■ Extract provided:
This sweet old lady was looking a little blue, so a stranger decided to ask what was wrong.

Doña Adela Vidales, a Purépecha woman from the town of Turícuaro, Michoacán, was sitting on the floor in downtown Uruapan looking sad, when Leopoldo Álvarez noticed her dispirited demeanor. Being a Purépecha himself, the man felt moved so he took a few sneaky pictures of her without being noticed, and approached the woman to ask what was wrong. “She looked sad. I took two photos of her back and I asked her why she was sad, and she told me that she hadn’t sold anything,” Álvarez told Mexican newspaper Milenio.

Leopoldo Álvarez took to Facebook to share the woman’s story.

Álvarez, who runs a catering business in Michoacán, posted the photos on Facebook, with the caption:  “Doña Adela was sad because she hadn’t sold her artisanal napkins, and I told her that I was going to promote her products on social media… I invite you all to buy from her, she works in downtown Uruapan…,” he wrote in Spanish.

■ Study questions:
**1.** Answer from the story about Doña Adela:
(a) Which town is Doña Adela Vidales from?
(b) What reason did she give Álvarez for being sad?
(c) What kind of business does Álvarez run?
**2.** According to the story about Doña Adela, why was Leopoldo Álvarez moved when he saw her? Explain in one to three sentences.
**3.** Carry on with the story about Doña Adela, starting after its last sentence.
The rows below come from a different source than the story.

■ Supplied material:
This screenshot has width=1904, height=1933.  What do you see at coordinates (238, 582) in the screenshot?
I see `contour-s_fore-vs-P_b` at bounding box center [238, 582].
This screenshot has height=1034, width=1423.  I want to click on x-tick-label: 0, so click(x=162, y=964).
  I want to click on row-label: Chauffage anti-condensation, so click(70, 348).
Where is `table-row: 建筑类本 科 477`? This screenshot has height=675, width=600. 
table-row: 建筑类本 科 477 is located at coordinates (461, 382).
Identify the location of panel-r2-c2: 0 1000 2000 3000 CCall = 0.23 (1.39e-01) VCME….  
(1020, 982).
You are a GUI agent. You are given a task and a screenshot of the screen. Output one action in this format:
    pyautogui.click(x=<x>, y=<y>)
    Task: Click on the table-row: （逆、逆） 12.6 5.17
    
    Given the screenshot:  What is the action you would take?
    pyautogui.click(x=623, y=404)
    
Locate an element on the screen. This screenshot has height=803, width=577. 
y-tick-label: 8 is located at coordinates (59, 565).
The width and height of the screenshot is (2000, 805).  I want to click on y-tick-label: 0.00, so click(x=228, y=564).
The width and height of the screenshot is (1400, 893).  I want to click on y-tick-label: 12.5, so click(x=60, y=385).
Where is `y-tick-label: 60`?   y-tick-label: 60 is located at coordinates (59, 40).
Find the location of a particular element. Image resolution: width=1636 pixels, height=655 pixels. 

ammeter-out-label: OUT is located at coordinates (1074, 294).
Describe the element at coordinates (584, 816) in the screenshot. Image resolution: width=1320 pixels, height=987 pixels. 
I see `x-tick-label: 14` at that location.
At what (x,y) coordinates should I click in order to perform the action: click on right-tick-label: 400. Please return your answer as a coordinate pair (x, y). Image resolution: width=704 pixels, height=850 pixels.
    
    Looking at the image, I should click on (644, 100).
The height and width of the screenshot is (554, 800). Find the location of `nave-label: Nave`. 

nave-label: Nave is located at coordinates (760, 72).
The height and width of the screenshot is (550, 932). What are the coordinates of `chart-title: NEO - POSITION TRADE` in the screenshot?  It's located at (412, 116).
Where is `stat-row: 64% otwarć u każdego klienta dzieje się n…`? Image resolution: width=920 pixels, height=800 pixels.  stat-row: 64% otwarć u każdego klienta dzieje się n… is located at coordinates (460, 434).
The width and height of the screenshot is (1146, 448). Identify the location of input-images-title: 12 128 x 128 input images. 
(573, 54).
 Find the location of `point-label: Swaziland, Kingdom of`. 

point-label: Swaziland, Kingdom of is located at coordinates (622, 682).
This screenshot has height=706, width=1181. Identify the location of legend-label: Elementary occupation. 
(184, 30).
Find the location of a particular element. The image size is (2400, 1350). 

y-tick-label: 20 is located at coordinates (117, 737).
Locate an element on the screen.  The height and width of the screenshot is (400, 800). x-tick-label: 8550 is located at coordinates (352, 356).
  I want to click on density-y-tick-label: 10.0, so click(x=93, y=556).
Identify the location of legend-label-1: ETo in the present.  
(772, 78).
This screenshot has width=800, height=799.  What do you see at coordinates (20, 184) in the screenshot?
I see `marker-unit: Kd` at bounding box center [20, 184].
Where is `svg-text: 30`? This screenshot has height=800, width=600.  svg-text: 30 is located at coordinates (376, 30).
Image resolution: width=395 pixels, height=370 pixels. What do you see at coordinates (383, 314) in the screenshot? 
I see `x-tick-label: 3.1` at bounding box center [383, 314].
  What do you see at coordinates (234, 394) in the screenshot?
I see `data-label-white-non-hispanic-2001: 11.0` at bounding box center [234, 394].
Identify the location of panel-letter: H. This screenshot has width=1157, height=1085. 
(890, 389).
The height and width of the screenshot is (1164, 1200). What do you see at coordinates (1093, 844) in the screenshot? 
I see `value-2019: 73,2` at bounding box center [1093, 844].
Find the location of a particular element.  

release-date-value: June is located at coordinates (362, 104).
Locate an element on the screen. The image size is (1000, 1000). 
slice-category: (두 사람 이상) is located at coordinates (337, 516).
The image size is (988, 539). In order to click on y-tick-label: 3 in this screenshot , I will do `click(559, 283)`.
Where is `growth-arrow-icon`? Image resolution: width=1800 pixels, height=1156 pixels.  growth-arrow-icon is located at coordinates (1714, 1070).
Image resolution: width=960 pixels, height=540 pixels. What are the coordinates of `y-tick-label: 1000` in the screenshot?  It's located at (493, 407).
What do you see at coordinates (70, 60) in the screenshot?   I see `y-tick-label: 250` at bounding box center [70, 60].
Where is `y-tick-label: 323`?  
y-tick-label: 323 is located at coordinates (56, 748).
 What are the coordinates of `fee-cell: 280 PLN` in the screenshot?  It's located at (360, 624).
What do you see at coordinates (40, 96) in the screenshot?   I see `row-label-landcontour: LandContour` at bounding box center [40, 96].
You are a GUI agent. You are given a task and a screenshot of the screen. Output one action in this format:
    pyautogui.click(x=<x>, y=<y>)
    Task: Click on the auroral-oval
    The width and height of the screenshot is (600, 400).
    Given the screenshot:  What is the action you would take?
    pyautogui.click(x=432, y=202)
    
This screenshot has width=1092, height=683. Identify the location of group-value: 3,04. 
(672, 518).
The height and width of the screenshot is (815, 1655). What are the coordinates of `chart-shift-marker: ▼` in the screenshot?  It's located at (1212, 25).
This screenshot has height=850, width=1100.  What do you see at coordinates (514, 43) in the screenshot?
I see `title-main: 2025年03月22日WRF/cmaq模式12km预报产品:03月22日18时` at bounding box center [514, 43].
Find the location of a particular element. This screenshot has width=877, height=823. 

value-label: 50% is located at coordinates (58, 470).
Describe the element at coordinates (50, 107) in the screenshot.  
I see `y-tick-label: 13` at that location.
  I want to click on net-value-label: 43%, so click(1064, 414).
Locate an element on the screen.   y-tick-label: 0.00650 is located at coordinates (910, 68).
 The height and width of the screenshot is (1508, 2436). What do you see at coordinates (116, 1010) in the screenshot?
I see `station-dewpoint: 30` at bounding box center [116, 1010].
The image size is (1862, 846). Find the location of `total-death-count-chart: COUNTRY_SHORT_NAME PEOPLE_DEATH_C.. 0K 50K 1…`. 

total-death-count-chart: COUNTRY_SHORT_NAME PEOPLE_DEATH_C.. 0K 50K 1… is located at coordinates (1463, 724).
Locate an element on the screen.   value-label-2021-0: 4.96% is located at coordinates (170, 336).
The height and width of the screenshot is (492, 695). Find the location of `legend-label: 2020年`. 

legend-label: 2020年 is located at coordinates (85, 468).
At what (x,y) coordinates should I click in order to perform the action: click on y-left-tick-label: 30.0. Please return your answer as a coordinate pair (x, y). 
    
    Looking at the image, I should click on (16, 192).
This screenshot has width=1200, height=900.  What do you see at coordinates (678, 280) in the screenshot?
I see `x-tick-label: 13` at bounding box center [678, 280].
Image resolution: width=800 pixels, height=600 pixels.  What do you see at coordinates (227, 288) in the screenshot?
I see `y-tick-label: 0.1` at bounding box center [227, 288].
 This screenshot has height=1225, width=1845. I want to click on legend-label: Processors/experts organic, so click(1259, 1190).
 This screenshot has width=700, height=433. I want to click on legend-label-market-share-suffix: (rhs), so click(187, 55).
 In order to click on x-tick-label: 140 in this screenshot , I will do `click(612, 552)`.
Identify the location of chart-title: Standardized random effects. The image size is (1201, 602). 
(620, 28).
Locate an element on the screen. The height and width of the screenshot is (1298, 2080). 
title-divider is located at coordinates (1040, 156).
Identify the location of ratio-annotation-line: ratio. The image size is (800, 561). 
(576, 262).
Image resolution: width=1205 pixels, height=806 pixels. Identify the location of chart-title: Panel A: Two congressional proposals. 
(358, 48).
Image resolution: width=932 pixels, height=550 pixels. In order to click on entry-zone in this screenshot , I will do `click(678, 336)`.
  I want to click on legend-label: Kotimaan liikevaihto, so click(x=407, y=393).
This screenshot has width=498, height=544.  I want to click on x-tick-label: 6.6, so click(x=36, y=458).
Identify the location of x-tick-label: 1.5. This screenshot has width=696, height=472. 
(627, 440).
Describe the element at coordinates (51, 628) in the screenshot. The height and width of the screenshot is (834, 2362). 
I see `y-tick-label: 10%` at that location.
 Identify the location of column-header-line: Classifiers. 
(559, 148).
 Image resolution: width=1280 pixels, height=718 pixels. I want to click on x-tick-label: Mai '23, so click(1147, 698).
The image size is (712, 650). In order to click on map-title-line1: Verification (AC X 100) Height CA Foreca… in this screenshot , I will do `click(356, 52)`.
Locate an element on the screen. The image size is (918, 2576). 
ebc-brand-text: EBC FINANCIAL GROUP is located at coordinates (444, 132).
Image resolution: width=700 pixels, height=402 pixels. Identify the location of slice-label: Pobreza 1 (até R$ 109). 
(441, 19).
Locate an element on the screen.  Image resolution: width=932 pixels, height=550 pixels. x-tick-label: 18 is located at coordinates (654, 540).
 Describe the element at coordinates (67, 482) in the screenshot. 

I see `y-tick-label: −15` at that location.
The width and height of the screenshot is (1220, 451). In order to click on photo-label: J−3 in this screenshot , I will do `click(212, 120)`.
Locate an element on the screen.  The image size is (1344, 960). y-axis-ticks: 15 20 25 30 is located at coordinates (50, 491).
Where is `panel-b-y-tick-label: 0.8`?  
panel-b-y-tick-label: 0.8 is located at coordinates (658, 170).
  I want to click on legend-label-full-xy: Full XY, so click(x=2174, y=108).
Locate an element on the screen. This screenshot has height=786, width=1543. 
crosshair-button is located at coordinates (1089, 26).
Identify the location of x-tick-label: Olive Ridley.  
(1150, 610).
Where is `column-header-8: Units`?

■ Task results:
**1.**
(a) Turícuaro, Michoacán.
(b) She hadn't sold anything.
(c) A catering business in Michoacán.

**2.** Álvarez is Purépecha himself, like Doña Adela. When he saw her sitting on the floor in downtown Uruapan looking sad and dispirited, he felt moved.

**3.**
The next day, Doña Adela’s napkins sold out.

Just a week after the photos went up on Facebook, Leopoldo’s post had garnered over 2,500 likes and 619 comments —the post had been shared more than 8,000 times! “I didn’t think it would have such reach,” he said.

After many followers asked him how they could reach Doña Adela, he went to Turícuaro to find her.

“I went back to see her and we spoke. She told me that the next day, on Sunday, she went to work and sold everything and even finished early… and it was curious,” he added, “because she doesn’t usually sell out so early. But she sold everything and there were even people who wanted to take pictures with her,” Álvarez said.

“I felt useful,” said Álvares, “I don’t care about becoming famous.”

Leopoldo explained that he feels happy about having helped Doña Adela, and when he saw her again, days later, she expressed how immensely grateful she was.  “I felt useful, and I think I did my part. People congratulate me, but I think anyone would do the same.”

Álvarez reiterated that when he posted the photos of her, that he only cared about helping Doña Adela sell the napkins she had  made by hand.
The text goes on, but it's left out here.